→ STATED EXERCISE: Rewrite the entries starting with the line containing "Task: Click the support agent icon" and going on through the end of the entries, replacing "Switch" with "Change" and leaving everything else unchanged.

>> BEGIN RECORD EXCERPTS

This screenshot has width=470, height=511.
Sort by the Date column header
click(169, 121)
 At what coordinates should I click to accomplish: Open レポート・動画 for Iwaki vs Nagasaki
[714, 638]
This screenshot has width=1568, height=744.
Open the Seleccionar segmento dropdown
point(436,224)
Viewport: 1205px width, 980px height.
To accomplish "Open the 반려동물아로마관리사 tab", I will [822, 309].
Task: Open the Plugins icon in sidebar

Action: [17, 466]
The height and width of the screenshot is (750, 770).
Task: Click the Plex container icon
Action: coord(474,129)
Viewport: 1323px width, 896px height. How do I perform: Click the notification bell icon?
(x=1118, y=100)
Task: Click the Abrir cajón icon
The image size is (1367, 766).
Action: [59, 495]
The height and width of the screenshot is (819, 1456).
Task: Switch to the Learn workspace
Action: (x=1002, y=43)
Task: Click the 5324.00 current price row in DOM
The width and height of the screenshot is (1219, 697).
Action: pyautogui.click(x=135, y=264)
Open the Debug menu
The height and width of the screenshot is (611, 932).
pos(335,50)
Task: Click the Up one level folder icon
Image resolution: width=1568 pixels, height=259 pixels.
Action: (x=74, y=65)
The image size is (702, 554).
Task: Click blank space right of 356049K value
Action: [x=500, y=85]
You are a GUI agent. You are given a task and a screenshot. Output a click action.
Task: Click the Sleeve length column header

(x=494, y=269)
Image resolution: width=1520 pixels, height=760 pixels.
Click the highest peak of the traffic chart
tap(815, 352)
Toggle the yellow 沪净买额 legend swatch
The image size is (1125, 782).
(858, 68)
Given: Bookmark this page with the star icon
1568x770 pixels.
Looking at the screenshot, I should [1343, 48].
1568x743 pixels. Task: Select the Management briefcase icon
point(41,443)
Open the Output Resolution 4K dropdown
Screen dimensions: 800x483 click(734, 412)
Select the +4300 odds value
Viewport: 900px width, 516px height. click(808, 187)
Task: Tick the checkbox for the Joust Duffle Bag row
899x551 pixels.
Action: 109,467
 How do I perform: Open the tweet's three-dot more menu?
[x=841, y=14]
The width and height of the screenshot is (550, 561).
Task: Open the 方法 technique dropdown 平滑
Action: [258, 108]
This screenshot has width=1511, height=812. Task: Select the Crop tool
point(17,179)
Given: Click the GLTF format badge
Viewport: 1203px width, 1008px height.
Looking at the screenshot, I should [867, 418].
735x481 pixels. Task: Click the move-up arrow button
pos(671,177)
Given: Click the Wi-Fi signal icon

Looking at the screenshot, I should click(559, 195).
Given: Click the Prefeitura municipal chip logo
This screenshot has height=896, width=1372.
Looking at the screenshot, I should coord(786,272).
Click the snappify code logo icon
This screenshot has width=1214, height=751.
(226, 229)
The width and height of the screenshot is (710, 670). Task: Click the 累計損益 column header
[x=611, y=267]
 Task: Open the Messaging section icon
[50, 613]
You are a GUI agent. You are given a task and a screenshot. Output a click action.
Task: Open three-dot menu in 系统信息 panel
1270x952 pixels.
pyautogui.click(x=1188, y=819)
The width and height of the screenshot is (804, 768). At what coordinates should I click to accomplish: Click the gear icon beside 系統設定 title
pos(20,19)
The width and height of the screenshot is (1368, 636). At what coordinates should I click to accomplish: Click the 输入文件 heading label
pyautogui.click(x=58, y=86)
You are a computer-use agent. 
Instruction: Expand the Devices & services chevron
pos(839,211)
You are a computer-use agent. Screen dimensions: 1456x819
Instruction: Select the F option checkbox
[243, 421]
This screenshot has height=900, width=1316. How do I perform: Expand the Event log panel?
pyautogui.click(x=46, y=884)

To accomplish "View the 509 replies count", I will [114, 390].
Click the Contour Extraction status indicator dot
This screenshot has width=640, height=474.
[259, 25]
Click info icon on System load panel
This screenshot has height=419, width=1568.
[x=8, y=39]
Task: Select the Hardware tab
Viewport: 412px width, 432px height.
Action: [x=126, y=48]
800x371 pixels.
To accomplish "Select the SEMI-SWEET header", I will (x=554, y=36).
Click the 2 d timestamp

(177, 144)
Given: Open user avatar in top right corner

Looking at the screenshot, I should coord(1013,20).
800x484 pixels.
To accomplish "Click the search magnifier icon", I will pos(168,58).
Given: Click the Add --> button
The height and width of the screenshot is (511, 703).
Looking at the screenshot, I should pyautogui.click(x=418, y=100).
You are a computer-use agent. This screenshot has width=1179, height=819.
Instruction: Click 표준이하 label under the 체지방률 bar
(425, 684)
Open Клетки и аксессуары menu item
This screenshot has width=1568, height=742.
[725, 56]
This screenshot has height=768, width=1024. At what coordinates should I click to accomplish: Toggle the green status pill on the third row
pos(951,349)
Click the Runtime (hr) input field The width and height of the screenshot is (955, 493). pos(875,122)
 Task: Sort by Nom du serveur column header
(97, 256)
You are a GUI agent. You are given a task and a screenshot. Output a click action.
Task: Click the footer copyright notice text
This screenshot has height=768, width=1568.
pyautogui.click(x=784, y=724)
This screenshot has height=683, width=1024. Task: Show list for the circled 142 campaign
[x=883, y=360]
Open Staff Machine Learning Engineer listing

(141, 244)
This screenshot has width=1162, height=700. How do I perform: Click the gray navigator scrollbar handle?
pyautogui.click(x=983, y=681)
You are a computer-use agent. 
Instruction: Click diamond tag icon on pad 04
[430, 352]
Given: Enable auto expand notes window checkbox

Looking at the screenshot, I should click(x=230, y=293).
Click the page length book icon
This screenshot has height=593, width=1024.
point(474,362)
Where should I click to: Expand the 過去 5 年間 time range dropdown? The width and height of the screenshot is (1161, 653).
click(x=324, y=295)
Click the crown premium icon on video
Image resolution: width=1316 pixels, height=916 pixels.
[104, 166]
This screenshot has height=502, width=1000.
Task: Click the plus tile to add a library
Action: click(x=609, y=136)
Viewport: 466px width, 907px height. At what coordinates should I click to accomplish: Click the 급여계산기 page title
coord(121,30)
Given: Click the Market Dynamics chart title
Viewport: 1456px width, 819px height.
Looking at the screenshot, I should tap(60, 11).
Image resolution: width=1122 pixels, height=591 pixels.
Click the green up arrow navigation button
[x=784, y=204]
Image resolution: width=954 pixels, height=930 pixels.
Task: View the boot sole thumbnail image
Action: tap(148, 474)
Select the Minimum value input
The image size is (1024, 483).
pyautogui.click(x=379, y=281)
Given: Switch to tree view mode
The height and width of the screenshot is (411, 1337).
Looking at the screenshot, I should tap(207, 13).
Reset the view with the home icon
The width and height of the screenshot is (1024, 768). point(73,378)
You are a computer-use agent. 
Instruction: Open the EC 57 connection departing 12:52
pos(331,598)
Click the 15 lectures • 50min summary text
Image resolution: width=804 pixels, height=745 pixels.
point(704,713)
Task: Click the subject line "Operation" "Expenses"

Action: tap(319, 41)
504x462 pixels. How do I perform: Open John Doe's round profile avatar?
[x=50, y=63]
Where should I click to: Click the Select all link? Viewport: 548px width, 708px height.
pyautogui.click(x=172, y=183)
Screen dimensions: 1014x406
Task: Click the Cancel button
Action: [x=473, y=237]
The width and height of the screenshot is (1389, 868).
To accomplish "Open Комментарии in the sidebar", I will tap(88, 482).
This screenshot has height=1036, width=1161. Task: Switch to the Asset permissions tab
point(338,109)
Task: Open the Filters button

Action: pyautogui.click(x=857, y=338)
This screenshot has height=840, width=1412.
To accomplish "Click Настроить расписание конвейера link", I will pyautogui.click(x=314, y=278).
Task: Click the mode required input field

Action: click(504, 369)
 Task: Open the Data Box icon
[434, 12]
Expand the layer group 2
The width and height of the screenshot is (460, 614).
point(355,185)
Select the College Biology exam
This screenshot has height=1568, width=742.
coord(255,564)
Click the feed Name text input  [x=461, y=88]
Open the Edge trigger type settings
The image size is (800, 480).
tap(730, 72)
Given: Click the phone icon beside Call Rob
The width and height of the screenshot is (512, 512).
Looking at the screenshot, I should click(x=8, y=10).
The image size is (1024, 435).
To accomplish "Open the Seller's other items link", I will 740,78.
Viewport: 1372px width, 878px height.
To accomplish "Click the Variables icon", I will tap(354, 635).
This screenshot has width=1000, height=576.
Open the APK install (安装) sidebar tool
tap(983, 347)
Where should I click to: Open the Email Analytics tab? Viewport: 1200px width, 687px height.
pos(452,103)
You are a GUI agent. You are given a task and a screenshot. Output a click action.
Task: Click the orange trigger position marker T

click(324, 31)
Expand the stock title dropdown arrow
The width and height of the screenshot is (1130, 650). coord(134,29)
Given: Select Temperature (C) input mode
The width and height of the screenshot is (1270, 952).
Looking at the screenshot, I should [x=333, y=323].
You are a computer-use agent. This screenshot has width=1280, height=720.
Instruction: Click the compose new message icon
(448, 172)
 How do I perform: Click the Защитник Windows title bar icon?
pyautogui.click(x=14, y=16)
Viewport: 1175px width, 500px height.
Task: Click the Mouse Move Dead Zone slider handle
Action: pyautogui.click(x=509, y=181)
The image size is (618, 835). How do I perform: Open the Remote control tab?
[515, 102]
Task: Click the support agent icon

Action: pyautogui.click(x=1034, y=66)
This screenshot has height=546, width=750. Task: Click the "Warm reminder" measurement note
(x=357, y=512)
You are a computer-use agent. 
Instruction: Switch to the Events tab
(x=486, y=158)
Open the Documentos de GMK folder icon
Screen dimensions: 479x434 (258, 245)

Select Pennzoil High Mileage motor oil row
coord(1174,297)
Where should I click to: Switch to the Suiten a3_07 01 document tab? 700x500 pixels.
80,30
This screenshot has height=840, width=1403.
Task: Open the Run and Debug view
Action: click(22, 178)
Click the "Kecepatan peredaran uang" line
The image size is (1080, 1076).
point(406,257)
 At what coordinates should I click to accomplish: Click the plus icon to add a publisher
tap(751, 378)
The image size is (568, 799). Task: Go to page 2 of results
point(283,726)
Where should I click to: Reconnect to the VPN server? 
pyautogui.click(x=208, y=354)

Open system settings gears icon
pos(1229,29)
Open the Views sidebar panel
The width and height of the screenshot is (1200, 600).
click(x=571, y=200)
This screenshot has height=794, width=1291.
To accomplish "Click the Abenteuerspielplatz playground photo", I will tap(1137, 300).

>> END RECORD EXCERPTS

→ EXERCISE OUTPUT:
Task: Click the support agent icon

Action: pyautogui.click(x=1034, y=66)
This screenshot has height=546, width=750. Task: Click the "Warm reminder" measurement note
(x=357, y=512)
You are a computer-use agent. 
Instruction: Change to the Events tab
(x=486, y=158)
Open the Documentos de GMK folder icon
Screen dimensions: 479x434 (258, 245)

Select Pennzoil High Mileage motor oil row
coord(1174,297)
Where should I click to: Change to the Suiten a3_07 01 document tab? 700x500 pixels.
80,30
This screenshot has height=840, width=1403.
Task: Open the Run and Debug view
Action: click(22, 178)
Click the "Kecepatan peredaran uang" line
The image size is (1080, 1076).
point(406,257)
 At what coordinates should I click to accomplish: Click the plus icon to add a publisher
tap(751, 378)
The image size is (568, 799). Task: Go to page 2 of results
point(283,726)
Where should I click to: Reconnect to the VPN server? 
pyautogui.click(x=208, y=354)

Open system settings gears icon
pos(1229,29)
Open the Views sidebar panel
The width and height of the screenshot is (1200, 600).
click(x=571, y=200)
This screenshot has height=794, width=1291.
To accomplish "Click the Abenteuerspielplatz playground photo", I will tap(1137, 300).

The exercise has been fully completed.